There was a small upholstered footrest supported by notched wooden brackets, which pulled out from beneath the seat.  These reclining features made the chairs much more comfortable than the typical straight chairs of that time, which accounts for reports that Knell sold them throughout the world at a price of $10.  However the moveable design and the nearly all-wood construction methods made them rather rickety and fragile.  It’s uncommon to find one of Knell’s chairs in an antique shop today.

After C. C. Knell died in 1887, his furniture selling and manufacturing business was sold to two former employees, Hans Clemann and Louis Salzmann.  These men built a company which would remain in business for decades under their family’s ownership, although they did not continue manufacturing Knell’s chair.

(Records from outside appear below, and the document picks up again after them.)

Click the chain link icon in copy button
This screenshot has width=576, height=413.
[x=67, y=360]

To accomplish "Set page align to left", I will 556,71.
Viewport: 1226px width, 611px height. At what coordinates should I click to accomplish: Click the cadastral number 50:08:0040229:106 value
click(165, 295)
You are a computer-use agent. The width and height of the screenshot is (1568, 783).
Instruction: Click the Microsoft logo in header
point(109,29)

In 1901, Clemann and Salzmann were able to purchase the Opera House for $30,000, and, when the theater closed the following year, expanded their business into the entire building.   Then, on January 15, 1917, they were hit by the disaster shown on this Real Photo postcard from the Special Collections at the Augustana College Library. The blaze started in a defective flue in the basement of the adjacent Des Moines Beer Company (four-story building near right on postcard), where it was first confined. Then it spread upward to the space beneath the roof and from there extended sideways into the Clemann and Salzmann store, whose corner is visible at the far right.  The fire continued, burning the furniture company downward from the fourth floor.

A headline Argus story proclaimed the “most disastrous blaze in city in years ruins two businesses and buildings.”   The story also said that the $161,000 fire was allowed to extend into the Clemann and Salzmann building because Rock Island did not have an aerial truck.   Both Moline and Davenport sent their aerial trucks, which can be seen on the postcard, but apparently too late to prevent the damage.

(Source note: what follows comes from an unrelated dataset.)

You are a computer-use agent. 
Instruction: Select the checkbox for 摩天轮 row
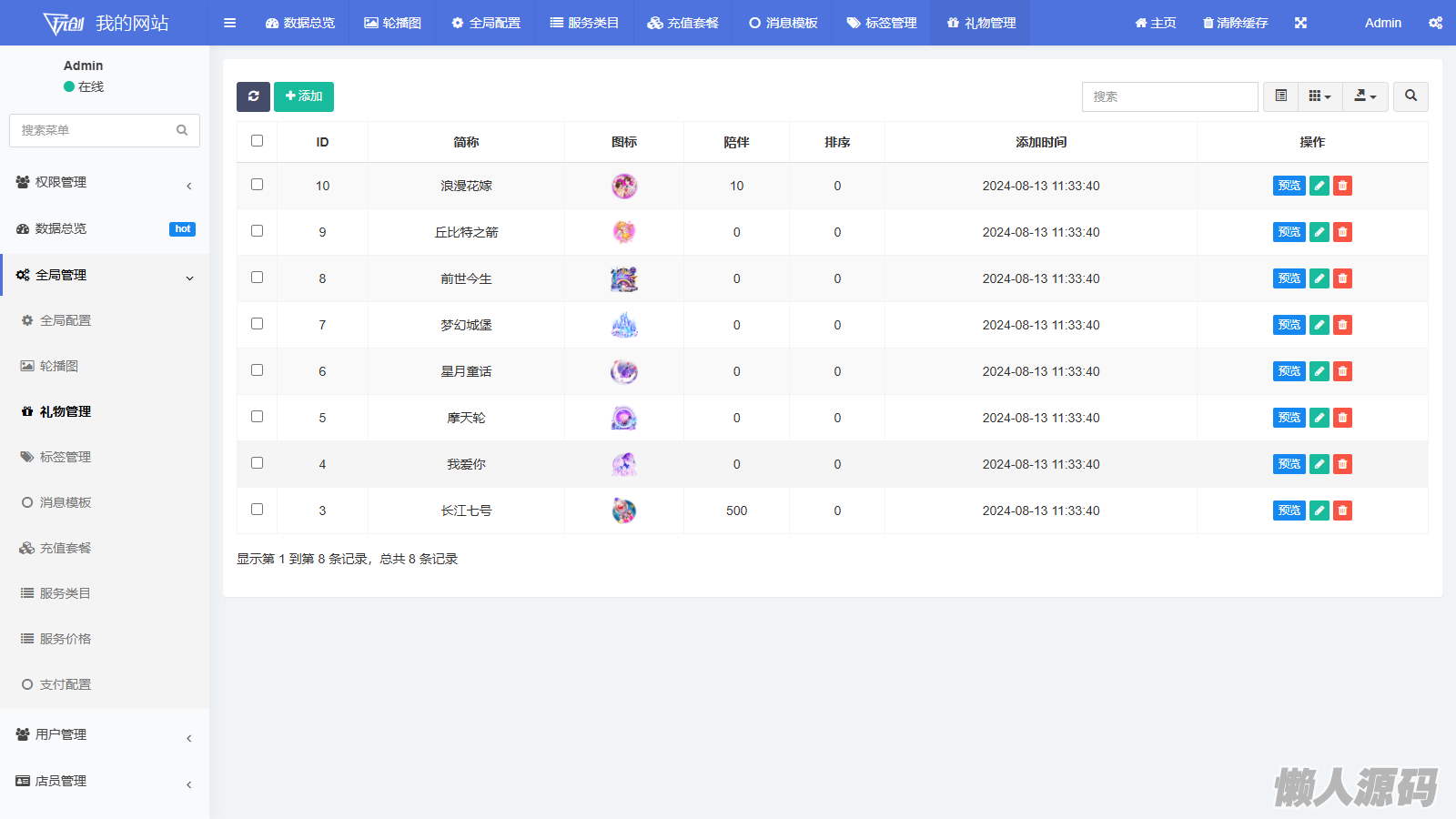tap(258, 417)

The beer company manager, Victor Bredimus, a former football star and member of the Rock Island Independents, briefly collapsed from fumes when he returned to his office to retrieve a typewriter.   And on a more humorous note, one man was arrested and charged with taking liquor from the stock of the beer company during the fire.  It was said that “he ‘hit’ the jug himself, then passed it around to other thirsty ones in the crowd.”

A month after the fire, the owner of the beer company building, B. D. Connolley, announced that he would erect a new building.  Clemann and Salzmann were able to save their store.  At the time of the fire, their furniture, called the “best in the middlewest in point of size of stock and quality of goods,” was valued at $60,000, while the building was valued at $75,000.  Fortunately they had blanket insurance that covered 90 percent of their loss.  They were able to repair the damage, which was mostly confined to the interior.

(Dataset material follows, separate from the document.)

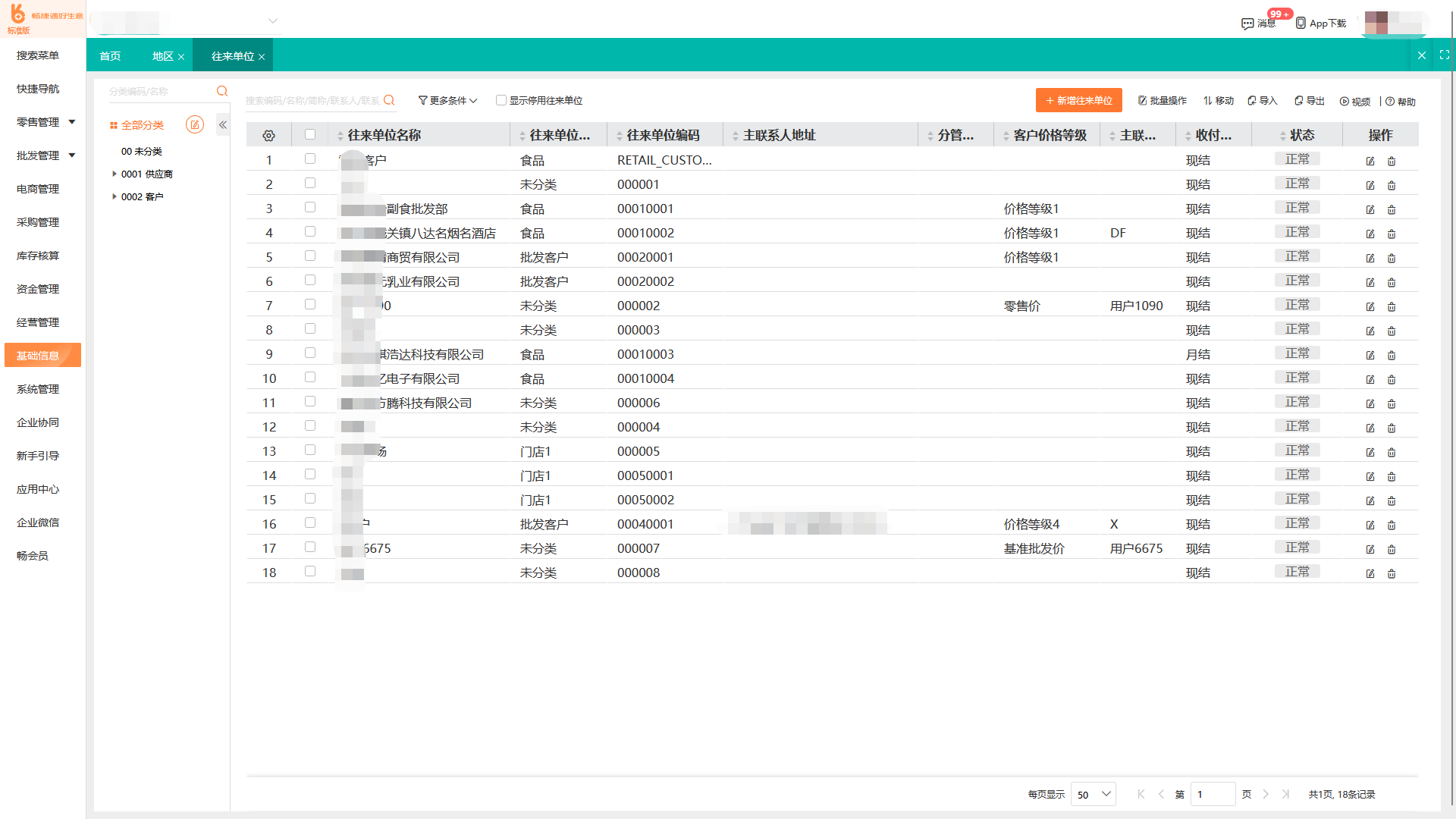Screen dimensions: 1456x819
Task: Expand 0001 供应商 tree item
Action: [x=115, y=173]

Salzmann and Clemann and their descendants continued their business at this location until 1952, when it was sold to the Edwards brothers, who had owned automobile agencies in Rock Island and Moline.  The brothers continued to sell furniture.

The historic Harper Opera House, by this time called the Clemann and Salzmann Building, was home to  an active business until 1960, when it, along with the entire block, was demolished for a new on-ramp to the Centennial Bridge.

This article, by Diane Oestreich, is slightly modified from the original, which appeared in the Rock Island Argus and Moline Dispatch on February 5, 2006.